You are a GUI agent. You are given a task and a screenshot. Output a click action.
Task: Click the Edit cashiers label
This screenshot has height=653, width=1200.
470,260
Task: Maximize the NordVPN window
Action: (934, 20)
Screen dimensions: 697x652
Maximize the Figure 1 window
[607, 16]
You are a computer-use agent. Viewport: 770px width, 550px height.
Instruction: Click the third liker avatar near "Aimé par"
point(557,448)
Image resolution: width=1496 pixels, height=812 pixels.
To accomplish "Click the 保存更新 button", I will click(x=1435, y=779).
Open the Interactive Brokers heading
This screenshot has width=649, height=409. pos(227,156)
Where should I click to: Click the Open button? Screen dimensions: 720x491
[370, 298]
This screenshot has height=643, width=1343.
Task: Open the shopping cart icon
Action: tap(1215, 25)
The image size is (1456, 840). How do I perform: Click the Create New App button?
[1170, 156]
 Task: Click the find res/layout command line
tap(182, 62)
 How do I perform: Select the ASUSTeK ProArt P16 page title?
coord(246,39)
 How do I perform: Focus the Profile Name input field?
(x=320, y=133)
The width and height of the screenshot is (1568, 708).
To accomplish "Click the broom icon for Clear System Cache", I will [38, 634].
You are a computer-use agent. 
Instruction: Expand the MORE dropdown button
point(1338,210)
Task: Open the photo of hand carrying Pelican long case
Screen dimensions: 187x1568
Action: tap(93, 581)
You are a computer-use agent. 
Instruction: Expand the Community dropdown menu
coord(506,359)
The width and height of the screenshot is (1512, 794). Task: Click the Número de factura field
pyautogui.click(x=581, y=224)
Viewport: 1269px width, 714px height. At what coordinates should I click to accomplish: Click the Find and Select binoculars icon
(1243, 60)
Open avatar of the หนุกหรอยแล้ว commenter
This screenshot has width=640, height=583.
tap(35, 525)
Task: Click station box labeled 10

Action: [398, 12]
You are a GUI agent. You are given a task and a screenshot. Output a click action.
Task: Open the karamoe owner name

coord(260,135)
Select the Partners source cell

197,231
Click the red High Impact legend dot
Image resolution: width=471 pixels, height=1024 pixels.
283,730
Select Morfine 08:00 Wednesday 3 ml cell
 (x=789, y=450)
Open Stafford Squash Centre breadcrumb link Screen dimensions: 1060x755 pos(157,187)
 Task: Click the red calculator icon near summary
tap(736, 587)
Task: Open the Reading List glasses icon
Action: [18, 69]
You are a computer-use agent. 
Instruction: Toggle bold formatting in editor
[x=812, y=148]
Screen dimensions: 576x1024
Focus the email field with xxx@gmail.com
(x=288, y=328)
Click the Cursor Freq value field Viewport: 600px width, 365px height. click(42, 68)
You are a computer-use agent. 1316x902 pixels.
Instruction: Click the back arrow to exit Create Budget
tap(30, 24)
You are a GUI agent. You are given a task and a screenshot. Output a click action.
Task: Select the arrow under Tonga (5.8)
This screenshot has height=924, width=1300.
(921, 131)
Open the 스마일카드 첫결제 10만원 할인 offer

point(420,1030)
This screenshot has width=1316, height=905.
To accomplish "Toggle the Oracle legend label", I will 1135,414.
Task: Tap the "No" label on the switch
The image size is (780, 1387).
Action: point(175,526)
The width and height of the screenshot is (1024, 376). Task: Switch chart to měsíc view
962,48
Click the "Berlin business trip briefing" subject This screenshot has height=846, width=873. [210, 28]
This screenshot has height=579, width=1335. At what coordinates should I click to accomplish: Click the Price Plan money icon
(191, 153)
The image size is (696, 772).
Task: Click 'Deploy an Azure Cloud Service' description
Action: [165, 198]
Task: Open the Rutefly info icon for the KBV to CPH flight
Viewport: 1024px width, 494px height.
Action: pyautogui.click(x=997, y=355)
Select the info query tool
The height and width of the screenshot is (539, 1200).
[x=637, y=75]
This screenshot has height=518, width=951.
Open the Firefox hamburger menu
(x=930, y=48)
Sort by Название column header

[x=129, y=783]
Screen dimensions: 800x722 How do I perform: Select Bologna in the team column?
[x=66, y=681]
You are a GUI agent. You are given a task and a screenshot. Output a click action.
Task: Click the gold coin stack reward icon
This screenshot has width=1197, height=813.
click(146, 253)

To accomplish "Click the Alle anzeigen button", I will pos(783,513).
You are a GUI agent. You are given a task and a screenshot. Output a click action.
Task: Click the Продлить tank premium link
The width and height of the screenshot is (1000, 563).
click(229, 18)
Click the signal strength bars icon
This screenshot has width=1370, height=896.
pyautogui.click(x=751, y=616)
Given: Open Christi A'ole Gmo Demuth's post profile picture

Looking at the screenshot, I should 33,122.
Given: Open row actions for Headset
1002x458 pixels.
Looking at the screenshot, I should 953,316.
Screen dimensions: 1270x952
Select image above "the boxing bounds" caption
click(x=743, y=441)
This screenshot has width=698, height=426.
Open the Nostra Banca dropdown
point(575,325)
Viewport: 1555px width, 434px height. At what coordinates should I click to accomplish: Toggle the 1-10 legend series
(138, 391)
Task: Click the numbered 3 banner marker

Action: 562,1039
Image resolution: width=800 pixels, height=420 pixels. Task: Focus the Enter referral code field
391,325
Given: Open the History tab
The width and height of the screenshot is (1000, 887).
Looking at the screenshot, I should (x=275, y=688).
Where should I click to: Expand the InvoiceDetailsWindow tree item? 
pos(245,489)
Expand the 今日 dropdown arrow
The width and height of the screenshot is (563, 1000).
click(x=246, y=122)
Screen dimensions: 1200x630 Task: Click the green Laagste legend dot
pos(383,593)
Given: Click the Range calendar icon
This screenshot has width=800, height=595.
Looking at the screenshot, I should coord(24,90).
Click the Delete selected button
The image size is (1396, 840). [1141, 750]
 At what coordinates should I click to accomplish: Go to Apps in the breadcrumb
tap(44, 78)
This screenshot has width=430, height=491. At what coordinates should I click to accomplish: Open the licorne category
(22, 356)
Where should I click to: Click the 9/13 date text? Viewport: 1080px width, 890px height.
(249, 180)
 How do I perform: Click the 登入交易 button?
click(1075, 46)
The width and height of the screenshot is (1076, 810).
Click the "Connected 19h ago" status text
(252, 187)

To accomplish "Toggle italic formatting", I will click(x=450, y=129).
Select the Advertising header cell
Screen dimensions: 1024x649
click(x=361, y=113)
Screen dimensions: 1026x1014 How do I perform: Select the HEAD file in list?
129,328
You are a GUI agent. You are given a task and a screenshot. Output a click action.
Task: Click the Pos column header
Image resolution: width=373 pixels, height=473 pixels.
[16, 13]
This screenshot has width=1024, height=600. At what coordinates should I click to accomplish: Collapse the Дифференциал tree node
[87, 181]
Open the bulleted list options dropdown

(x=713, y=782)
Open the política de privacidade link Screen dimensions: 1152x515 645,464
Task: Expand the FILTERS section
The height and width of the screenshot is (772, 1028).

■ Problem requirements ■
Reproduce every row above word for word, keeping each line as it stands.

■ Written response ■
You are a GUI agent. You are given a task and a screenshot. Output a click action.
Task: Click the Edit cashiers label
This screenshot has height=653, width=1200.
470,260
Task: Maximize the NordVPN window
Action: (934, 20)
Screen dimensions: 697x652
Maximize the Figure 1 window
[607, 16]
You are a computer-use agent. Viewport: 770px width, 550px height.
Instruction: Click the third liker avatar near "Aimé par"
point(557,448)
Image resolution: width=1496 pixels, height=812 pixels.
To accomplish "Click the 保存更新 button", I will click(x=1435, y=779).
Open the Interactive Brokers heading
This screenshot has width=649, height=409. pos(227,156)
Where should I click to: Click the Open button? Screen dimensions: 720x491
[370, 298]
This screenshot has height=643, width=1343.
Task: Open the shopping cart icon
Action: tap(1215, 25)
The image size is (1456, 840). How do I perform: Click the Create New App button?
[1170, 156]
 Task: Click the find res/layout command line
tap(182, 62)
 How do I perform: Select the ASUSTeK ProArt P16 page title?
coord(246,39)
 How do I perform: Focus the Profile Name input field?
(x=320, y=133)
The width and height of the screenshot is (1568, 708).
To accomplish "Click the broom icon for Clear System Cache", I will [38, 634].
You are a computer-use agent. 
Instruction: Expand the MORE dropdown button
point(1338,210)
Task: Open the photo of hand carrying Pelican long case
Screen dimensions: 187x1568
Action: tap(93, 581)
You are a computer-use agent. 
Instruction: Expand the Community dropdown menu
coord(506,359)
The width and height of the screenshot is (1512, 794). Task: Click the Número de factura field
pyautogui.click(x=581, y=224)
Viewport: 1269px width, 714px height. At what coordinates should I click to accomplish: Click the Find and Select binoculars icon
(1243, 60)
Open avatar of the หนุกหรอยแล้ว commenter
This screenshot has width=640, height=583.
tap(35, 525)
Task: Click station box labeled 10

Action: [398, 12]
You are a GUI agent. You are given a task and a screenshot. Output a click action.
Task: Open the karamoe owner name

coord(260,135)
Select the Partners source cell

197,231
Click the red High Impact legend dot
Image resolution: width=471 pixels, height=1024 pixels.
283,730
Select Morfine 08:00 Wednesday 3 ml cell
 (x=789, y=450)
Open Stafford Squash Centre breadcrumb link Screen dimensions: 1060x755 pos(157,187)
 Task: Click the red calculator icon near summary
tap(736, 587)
Task: Open the Reading List glasses icon
Action: [18, 69]
You are a computer-use agent. 
Instruction: Toggle bold formatting in editor
[x=812, y=148]
Screen dimensions: 576x1024
Focus the email field with xxx@gmail.com
(x=288, y=328)
Click the Cursor Freq value field Viewport: 600px width, 365px height. click(42, 68)
You are a computer-use agent. 1316x902 pixels.
Instruction: Click the back arrow to exit Create Budget
tap(30, 24)
You are a GUI agent. You are given a task and a screenshot. Output a click action.
Task: Select the arrow under Tonga (5.8)
This screenshot has height=924, width=1300.
(921, 131)
Open the 스마일카드 첫결제 10만원 할인 offer

point(420,1030)
This screenshot has width=1316, height=905.
To accomplish "Toggle the Oracle legend label", I will 1135,414.
Task: Tap the "No" label on the switch
The image size is (780, 1387).
Action: point(175,526)
The width and height of the screenshot is (1024, 376). Task: Switch chart to měsíc view
962,48
Click the "Berlin business trip briefing" subject This screenshot has height=846, width=873. [210, 28]
This screenshot has height=579, width=1335. At what coordinates should I click to accomplish: Click the Price Plan money icon
(191, 153)
The image size is (696, 772).
Task: Click 'Deploy an Azure Cloud Service' description
Action: [165, 198]
Task: Open the Rutefly info icon for the KBV to CPH flight
Viewport: 1024px width, 494px height.
Action: pyautogui.click(x=997, y=355)
Select the info query tool
The height and width of the screenshot is (539, 1200).
[x=637, y=75]
This screenshot has height=518, width=951.
Open the Firefox hamburger menu
(x=930, y=48)
Sort by Название column header

[x=129, y=783]
Screen dimensions: 800x722 How do I perform: Select Bologna in the team column?
[x=66, y=681]
You are a GUI agent. You are given a task and a screenshot. Output a click action.
Task: Click the gold coin stack reward icon
This screenshot has width=1197, height=813.
click(146, 253)

To accomplish "Click the Alle anzeigen button", I will pos(783,513).
You are a GUI agent. You are given a task and a screenshot. Output a click action.
Task: Click the Продлить tank premium link
The width and height of the screenshot is (1000, 563).
click(229, 18)
Click the signal strength bars icon
This screenshot has width=1370, height=896.
pyautogui.click(x=751, y=616)
Given: Open Christi A'ole Gmo Demuth's post profile picture

Looking at the screenshot, I should 33,122.
Given: Open row actions for Headset
1002x458 pixels.
Looking at the screenshot, I should 953,316.
Screen dimensions: 1270x952
Select image above "the boxing bounds" caption
click(x=743, y=441)
This screenshot has width=698, height=426.
Open the Nostra Banca dropdown
point(575,325)
Viewport: 1555px width, 434px height. At what coordinates should I click to accomplish: Toggle the 1-10 legend series
(138, 391)
Task: Click the numbered 3 banner marker

Action: 562,1039
Image resolution: width=800 pixels, height=420 pixels. Task: Focus the Enter referral code field
391,325
Given: Open the History tab
The width and height of the screenshot is (1000, 887).
Looking at the screenshot, I should (x=275, y=688).
Where should I click to: Expand the InvoiceDetailsWindow tree item? 
pos(245,489)
Expand the 今日 dropdown arrow
The width and height of the screenshot is (563, 1000).
click(x=246, y=122)
Screen dimensions: 1200x630 Task: Click the green Laagste legend dot
pos(383,593)
Given: Click the Range calendar icon
This screenshot has width=800, height=595.
Looking at the screenshot, I should coord(24,90).
Click the Delete selected button
The image size is (1396, 840). [1141, 750]
 At what coordinates should I click to accomplish: Go to Apps in the breadcrumb
tap(44, 78)
This screenshot has width=430, height=491. At what coordinates should I click to accomplish: Open the licorne category
(22, 356)
Where should I click to: Click the 9/13 date text? Viewport: 1080px width, 890px height.
(249, 180)
 How do I perform: Click the 登入交易 button?
click(1075, 46)
The width and height of the screenshot is (1076, 810).
Click the "Connected 19h ago" status text
(252, 187)

To accomplish "Toggle italic formatting", I will click(x=450, y=129).
Select the Advertising header cell
Screen dimensions: 1024x649
click(x=361, y=113)
Screen dimensions: 1026x1014 How do I perform: Select the HEAD file in list?
129,328
You are a GUI agent. You are given a task and a screenshot. Output a click action.
Task: Click the Pos column header
Image resolution: width=373 pixels, height=473 pixels.
[16, 13]
This screenshot has width=1024, height=600. At what coordinates should I click to accomplish: Collapse the Дифференциал tree node
[87, 181]
Open the bulleted list options dropdown

(x=713, y=782)
Open the política de privacidade link Screen dimensions: 1152x515 645,464
Task: Expand the FILTERS section
The height and width of the screenshot is (772, 1028).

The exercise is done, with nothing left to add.